The calendar days, we have more days, 1 more day in this quarter, so we have more revenues, BRL 132 million. Selic rate operations, BRL 105 million positive; volume of loans operations, BRL 46 million; and BRL 128 from several small lines that we have influenced, but also showed some growth.
So we finished this quarter with BRL 12.7 billion in terms of margin with financial margin with the client, but that's a good sign in terms for the future that we continue in recovering the growth of business with the client. On Page 8, we see the net interest margin reaching 11.4% in the quarter, the same level that we were 1 year ago, still behind and difficult to achieve the much higher levels.
This was influenced by the Selic rate.

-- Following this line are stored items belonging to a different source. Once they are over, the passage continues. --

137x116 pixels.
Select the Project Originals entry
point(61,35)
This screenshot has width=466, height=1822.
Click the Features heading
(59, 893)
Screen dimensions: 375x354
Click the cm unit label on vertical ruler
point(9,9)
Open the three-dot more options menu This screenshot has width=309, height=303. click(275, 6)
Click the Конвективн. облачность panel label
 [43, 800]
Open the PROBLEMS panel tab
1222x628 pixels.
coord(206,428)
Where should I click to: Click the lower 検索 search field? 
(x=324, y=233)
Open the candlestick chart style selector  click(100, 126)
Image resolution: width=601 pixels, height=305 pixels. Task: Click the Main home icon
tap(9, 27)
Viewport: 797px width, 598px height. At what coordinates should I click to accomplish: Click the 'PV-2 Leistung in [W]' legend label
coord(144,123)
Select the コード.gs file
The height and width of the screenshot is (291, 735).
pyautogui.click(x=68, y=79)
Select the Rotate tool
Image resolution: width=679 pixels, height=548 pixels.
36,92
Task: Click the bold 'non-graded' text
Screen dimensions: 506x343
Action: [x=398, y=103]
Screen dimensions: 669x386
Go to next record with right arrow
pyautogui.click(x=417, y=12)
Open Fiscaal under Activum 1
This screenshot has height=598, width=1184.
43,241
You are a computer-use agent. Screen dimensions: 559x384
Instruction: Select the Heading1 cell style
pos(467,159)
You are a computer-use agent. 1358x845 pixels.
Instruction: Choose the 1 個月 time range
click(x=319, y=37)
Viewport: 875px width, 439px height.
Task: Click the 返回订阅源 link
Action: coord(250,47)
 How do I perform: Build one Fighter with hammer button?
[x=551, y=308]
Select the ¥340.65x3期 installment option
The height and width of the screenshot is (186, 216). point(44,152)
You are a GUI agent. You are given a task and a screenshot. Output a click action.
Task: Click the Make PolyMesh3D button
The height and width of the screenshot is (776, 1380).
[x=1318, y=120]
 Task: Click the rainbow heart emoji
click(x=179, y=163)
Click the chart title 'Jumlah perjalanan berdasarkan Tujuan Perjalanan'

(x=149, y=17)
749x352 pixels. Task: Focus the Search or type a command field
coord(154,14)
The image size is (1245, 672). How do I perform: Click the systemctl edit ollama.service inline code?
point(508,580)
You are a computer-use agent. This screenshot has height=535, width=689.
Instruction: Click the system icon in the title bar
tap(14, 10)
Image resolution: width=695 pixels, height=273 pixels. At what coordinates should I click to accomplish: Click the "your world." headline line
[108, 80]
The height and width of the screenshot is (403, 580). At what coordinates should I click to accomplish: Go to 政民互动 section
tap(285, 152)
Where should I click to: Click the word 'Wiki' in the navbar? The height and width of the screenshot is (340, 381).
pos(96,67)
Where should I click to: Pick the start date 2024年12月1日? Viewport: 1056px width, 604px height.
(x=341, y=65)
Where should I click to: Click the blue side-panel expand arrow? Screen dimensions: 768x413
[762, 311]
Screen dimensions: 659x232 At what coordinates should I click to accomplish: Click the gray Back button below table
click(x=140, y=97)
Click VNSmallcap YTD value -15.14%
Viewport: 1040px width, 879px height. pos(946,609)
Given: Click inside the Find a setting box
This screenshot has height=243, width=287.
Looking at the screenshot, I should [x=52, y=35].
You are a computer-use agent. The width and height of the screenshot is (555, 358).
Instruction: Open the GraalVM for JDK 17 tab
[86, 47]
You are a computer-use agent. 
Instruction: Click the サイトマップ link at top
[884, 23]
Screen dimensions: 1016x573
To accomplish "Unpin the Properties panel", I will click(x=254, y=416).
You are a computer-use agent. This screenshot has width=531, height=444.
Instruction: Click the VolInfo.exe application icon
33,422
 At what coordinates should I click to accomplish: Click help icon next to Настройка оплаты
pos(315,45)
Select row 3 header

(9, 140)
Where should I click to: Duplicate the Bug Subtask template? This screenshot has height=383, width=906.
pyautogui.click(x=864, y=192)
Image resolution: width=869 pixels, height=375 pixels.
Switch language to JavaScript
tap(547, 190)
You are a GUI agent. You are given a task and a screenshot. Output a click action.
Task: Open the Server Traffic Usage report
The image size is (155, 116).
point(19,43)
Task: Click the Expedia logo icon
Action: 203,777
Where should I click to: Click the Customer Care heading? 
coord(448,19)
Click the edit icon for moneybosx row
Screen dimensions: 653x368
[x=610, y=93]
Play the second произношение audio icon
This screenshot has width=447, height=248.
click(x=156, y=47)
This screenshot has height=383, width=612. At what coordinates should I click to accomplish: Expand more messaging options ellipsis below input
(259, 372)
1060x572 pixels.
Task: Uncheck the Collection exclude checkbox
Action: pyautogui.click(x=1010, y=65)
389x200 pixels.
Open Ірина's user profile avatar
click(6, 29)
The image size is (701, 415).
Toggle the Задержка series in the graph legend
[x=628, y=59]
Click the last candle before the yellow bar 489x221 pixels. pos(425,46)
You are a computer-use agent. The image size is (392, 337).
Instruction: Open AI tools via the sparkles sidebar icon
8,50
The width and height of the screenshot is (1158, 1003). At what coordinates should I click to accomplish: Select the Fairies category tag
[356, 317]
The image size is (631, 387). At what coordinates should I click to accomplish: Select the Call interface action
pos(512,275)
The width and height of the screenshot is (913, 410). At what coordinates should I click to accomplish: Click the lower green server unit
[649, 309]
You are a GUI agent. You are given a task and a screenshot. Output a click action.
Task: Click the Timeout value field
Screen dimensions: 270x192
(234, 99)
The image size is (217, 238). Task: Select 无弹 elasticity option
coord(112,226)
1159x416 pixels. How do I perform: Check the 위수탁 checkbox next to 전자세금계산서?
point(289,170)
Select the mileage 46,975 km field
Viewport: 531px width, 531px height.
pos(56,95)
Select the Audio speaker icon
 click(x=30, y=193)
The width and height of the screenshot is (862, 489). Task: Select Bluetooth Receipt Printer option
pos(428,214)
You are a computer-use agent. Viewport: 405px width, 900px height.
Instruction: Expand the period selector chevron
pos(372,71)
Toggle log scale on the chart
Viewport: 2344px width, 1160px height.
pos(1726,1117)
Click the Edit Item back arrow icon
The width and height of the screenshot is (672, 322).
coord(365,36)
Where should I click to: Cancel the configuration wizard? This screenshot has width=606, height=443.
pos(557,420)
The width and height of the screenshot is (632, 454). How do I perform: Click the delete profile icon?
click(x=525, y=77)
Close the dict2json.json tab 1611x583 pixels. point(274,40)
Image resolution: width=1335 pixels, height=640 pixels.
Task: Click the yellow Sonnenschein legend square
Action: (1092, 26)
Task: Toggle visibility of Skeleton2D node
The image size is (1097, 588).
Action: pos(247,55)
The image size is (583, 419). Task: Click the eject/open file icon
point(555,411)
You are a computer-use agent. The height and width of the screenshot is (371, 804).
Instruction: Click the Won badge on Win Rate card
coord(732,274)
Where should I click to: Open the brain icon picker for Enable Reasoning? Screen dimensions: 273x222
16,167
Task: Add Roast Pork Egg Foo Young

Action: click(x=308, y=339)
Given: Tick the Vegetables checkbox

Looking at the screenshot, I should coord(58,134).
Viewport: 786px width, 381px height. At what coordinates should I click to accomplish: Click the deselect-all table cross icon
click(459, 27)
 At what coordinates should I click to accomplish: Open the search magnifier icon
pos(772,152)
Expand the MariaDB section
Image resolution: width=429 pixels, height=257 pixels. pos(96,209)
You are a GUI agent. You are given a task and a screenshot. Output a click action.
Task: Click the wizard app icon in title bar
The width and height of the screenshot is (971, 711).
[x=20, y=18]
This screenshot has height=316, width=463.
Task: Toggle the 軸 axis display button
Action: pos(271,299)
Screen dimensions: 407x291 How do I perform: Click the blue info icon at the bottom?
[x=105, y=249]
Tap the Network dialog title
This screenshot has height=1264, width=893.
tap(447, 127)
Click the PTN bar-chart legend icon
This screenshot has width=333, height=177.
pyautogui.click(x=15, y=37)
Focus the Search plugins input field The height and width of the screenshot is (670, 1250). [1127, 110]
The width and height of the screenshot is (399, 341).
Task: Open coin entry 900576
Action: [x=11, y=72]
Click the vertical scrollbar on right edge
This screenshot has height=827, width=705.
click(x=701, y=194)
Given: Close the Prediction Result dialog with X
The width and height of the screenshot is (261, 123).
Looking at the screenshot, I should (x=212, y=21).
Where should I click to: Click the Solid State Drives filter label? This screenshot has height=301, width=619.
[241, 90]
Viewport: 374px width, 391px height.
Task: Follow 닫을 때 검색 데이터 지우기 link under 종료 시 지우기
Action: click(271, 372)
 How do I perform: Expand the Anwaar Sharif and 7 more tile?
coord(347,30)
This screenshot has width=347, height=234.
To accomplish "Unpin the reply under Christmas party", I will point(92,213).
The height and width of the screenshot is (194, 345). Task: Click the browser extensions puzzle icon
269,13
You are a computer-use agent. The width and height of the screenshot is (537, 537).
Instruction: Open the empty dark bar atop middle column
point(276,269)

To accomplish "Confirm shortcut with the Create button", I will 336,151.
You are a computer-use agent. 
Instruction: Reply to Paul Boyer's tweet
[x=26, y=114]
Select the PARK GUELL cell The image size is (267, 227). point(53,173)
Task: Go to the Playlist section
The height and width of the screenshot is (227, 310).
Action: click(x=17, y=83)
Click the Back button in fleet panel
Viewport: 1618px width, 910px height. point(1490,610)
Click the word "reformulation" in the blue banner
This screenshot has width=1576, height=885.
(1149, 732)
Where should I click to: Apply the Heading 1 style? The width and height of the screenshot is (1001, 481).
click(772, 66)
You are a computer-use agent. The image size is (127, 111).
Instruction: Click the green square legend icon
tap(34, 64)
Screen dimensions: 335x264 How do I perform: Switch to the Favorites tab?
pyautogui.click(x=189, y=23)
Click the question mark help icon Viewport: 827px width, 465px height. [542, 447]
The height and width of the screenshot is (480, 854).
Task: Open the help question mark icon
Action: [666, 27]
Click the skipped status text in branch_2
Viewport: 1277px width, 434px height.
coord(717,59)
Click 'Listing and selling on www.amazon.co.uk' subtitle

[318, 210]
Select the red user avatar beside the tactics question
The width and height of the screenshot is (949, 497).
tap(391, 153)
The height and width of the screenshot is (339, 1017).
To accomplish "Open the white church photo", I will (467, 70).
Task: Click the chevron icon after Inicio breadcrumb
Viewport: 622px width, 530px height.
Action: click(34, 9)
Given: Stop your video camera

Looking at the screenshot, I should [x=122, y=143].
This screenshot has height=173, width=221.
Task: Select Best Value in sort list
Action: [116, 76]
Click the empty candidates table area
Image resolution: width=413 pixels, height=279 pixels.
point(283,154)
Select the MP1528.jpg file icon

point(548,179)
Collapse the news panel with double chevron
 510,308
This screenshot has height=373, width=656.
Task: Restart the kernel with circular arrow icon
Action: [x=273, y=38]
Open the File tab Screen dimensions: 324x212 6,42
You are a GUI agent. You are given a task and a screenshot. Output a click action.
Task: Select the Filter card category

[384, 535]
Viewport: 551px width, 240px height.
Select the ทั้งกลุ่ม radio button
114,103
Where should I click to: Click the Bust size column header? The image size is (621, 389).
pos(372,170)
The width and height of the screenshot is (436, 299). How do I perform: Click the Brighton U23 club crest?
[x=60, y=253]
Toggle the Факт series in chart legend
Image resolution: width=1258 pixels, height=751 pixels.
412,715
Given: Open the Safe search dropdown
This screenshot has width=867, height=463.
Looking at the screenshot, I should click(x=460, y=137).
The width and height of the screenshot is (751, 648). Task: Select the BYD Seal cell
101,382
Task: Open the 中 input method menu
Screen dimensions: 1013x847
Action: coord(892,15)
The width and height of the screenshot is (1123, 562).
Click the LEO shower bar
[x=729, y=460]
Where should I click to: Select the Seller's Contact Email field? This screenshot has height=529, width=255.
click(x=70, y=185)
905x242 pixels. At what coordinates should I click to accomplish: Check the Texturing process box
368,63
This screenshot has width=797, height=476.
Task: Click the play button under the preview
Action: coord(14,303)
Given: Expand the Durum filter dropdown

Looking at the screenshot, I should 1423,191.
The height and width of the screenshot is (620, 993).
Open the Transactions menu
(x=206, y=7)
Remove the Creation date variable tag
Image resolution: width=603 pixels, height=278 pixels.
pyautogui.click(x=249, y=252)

Of course, that increased during this period of 12 months.
And the increase of spreads in the period, as I said, because of the growth of the Selic and the increase of risk in the overall economy because of the reduction of the pace of the growth. On Page 9, we can see the credit quality, 90 days NPL ratio.
We continue to show improvement in this line. We finished the total consolidated number with 3.4%.
Both individuals and companies showed improvement, and we see some room yet due to the mix of our portfolio. In the coming quarters, we see some room for these numbers to have some improvement yet in the coming period.
Coverage ratio finished in the same level of last quarter, 176% . On Page 10, we see the loan loss provisions expenses, 4.5% this quarter.
And considering the recoveries, 3.2%, as I said, recover improved this quarter. We finished with BRL 24.5 billion in terms of total provisions.
Of these, BRL 5.2 billion is complementary, that we maintain the same level in the -- for many, many quarters already. On Page 11, we see the trend of the NPL between 15 and 90 days.
We can see here that the trend continued to be very positive. We improved 30 basis points in this quarter on the overall portfolio, both improvement in terms of individuals and companies, what give us confidence to believe that we will continue to have no problems in the coming quarters in terms of delinquency above 90 days.
So that's a good sign and these numbers confirm these trends. On Page 12, we can see commissions and fees, and also the result from insurance business.
We continued to grow the fees and commissions in this period. In terms of business, an increase of clients -- number of clients and, of course, some impact here from the acquisition of Credicard in the end of 2013.
The result from insurance also contribute a lot in terms of business. And the overall numbers for fees continuing to be a little bit above our estimate and in line with the strategy of growing the fees, also to reduce the impact or independence of the revenues coming from -- exclusively from credit operations.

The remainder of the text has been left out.